» TASK REQUIREMENTS
Copy out every line holding the string "computer" from the records below.

Stored items:
------------
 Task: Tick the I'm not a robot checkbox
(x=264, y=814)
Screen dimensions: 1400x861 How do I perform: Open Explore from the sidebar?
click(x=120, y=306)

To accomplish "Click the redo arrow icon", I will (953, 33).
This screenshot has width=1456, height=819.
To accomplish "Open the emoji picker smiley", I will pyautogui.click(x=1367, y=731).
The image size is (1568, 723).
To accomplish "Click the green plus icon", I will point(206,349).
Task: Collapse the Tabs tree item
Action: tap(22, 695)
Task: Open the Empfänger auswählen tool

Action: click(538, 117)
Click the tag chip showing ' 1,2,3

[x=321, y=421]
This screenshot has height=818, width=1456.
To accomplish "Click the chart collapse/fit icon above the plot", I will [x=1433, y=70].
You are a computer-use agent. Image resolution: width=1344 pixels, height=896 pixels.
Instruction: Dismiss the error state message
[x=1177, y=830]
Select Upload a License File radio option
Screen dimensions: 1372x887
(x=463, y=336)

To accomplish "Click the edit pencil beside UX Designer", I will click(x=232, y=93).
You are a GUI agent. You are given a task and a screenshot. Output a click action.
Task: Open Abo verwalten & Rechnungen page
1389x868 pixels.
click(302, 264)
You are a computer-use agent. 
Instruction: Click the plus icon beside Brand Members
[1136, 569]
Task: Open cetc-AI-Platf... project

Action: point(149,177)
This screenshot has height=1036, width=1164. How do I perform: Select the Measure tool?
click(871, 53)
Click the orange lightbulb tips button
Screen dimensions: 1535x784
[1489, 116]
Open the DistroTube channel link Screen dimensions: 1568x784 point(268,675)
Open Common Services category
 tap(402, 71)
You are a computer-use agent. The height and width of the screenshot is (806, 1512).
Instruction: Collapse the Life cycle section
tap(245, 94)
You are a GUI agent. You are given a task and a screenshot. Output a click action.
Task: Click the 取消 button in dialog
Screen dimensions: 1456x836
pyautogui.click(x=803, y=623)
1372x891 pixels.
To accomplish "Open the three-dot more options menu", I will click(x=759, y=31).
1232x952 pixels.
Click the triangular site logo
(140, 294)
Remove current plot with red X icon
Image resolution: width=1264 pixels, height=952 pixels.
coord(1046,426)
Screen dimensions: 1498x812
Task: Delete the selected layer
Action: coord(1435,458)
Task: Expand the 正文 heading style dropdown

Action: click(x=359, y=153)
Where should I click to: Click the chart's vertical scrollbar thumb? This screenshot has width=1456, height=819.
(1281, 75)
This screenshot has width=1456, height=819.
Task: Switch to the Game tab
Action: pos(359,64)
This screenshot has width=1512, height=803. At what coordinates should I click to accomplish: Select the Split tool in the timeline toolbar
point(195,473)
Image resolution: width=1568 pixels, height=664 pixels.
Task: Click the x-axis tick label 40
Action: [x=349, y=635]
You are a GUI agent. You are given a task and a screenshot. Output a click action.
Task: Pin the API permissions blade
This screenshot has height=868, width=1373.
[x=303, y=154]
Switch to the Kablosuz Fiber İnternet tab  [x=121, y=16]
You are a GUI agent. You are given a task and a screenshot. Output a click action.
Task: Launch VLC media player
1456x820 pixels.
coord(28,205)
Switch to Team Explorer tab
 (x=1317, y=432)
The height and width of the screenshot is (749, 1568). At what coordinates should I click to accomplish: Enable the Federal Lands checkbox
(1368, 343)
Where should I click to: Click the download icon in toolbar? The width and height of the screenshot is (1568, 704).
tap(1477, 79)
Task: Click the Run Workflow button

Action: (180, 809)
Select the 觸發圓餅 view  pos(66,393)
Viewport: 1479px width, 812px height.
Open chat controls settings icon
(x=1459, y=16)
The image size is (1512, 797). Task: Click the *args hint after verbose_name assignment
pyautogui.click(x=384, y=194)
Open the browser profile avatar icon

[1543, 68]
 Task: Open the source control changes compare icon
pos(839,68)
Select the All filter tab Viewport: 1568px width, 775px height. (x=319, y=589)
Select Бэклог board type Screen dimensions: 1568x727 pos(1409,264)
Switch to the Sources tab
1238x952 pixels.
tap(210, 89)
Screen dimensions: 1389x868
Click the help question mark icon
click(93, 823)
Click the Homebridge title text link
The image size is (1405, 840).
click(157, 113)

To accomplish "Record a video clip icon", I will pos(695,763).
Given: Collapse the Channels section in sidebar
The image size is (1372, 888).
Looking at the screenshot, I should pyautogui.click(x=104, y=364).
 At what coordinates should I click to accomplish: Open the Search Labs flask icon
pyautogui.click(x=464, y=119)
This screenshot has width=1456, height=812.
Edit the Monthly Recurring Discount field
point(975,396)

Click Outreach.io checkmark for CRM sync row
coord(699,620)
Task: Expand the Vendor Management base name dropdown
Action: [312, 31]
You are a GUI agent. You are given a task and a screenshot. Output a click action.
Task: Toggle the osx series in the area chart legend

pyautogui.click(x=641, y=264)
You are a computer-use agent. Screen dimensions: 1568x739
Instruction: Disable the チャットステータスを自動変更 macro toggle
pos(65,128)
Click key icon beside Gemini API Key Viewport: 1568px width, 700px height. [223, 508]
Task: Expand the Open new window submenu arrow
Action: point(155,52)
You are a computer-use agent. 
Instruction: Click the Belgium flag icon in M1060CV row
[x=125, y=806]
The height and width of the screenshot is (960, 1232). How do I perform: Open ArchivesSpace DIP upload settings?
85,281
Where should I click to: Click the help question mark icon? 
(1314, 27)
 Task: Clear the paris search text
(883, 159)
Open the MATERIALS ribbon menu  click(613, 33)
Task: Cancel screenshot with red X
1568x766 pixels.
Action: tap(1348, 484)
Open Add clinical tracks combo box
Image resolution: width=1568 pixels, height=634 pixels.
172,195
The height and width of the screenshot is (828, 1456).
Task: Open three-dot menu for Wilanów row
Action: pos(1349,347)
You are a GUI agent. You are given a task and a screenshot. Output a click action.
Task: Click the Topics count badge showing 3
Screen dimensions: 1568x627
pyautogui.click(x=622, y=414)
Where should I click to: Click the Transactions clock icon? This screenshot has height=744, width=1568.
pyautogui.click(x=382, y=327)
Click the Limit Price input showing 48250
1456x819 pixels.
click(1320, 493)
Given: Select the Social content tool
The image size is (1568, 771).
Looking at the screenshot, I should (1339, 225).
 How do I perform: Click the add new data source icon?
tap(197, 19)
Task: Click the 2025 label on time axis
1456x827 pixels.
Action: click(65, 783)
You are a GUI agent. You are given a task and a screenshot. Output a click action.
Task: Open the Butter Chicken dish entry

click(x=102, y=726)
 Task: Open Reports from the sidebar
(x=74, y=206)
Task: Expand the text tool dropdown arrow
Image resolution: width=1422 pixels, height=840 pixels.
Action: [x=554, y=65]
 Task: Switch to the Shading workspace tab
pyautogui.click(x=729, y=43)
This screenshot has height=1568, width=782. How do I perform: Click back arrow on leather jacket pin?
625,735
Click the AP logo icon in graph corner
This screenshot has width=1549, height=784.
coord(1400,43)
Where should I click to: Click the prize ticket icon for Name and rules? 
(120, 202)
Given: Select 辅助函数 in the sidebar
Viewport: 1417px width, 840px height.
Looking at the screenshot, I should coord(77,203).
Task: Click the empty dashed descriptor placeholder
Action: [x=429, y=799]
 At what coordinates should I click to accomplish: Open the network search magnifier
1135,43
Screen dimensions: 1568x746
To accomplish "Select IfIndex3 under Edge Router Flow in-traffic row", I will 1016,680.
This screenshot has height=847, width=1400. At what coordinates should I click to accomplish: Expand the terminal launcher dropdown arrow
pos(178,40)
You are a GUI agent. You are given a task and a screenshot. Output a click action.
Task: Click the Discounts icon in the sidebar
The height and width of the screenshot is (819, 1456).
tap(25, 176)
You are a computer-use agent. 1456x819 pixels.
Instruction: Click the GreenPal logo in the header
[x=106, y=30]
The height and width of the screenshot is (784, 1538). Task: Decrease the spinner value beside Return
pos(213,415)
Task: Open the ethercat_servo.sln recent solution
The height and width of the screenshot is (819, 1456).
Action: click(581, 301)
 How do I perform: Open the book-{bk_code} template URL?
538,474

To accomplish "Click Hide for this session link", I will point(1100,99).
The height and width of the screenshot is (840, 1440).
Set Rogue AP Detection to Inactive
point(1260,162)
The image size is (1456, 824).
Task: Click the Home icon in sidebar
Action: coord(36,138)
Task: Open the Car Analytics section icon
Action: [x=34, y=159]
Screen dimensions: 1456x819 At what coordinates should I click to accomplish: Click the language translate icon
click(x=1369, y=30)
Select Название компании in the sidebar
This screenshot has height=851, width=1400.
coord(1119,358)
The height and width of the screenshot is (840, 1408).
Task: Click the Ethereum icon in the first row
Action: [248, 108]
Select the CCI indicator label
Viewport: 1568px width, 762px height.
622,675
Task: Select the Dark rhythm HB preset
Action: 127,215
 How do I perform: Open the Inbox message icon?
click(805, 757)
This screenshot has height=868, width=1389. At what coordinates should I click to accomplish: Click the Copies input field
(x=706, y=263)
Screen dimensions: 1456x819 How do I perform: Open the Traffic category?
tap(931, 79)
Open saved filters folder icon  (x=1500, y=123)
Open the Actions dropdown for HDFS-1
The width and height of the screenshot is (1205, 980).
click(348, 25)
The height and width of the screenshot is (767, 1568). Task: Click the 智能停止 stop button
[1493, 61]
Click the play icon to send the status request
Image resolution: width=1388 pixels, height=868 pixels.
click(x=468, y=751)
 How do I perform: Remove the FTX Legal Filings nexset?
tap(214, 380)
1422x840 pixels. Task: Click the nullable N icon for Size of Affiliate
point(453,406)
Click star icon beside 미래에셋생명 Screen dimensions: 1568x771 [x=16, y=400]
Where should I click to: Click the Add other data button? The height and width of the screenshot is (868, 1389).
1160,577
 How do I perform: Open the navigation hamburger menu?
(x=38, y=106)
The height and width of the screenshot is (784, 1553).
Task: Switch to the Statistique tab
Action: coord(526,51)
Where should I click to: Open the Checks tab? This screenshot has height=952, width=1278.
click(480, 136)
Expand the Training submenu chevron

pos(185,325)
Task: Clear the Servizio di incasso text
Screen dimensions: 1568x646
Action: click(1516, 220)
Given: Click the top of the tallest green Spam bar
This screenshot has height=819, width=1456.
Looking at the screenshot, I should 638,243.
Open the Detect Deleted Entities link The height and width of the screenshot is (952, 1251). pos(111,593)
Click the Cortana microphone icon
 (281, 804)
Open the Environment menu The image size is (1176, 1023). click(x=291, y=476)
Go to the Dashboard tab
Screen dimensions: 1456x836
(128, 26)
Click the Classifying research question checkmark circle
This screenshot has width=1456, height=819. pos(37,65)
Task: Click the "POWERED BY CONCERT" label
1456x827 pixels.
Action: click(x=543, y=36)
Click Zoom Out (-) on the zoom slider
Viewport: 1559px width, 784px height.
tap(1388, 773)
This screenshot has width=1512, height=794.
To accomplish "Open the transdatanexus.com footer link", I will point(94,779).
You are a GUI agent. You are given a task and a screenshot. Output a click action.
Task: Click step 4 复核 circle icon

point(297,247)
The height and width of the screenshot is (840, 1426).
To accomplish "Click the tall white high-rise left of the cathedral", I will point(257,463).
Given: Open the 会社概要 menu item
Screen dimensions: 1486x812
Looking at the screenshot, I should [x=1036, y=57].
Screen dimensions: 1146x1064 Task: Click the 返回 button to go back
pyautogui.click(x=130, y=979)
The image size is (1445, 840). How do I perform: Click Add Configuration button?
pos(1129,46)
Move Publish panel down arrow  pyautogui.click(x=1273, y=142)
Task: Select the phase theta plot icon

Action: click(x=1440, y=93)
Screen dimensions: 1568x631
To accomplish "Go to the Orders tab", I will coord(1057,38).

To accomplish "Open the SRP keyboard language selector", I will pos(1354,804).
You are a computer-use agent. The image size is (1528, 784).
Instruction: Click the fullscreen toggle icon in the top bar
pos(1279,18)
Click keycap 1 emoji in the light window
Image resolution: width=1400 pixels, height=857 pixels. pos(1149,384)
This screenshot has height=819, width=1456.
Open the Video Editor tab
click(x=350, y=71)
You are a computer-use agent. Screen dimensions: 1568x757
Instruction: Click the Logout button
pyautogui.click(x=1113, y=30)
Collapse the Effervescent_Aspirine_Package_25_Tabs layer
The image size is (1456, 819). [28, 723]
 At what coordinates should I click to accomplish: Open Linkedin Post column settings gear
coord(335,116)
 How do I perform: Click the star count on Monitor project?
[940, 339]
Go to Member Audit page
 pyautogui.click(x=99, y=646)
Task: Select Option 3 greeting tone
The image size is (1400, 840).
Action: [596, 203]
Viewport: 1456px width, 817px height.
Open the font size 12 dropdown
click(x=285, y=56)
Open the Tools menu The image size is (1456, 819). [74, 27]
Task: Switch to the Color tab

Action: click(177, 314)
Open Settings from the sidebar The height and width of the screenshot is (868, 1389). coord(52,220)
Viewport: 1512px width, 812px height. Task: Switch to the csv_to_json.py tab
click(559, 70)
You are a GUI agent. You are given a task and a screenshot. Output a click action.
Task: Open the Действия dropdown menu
------------
» COMPLETED EXERCISE
You are a computer-use agent. Image resolution: width=1344 pixels, height=896 pixels.
You are a computer-use agent. 
You are a computer-use agent. The height and width of the screenshot is (806, 1512).
You are a computer-use agent. Screen dimensions: 1568x739
You are a computer-use agent. 
You are a computer-use agent. 1456x819 pixels.
You are a computer-use agent. The image size is (1528, 784).
You are a computer-use agent. Screen dimensions: 1568x757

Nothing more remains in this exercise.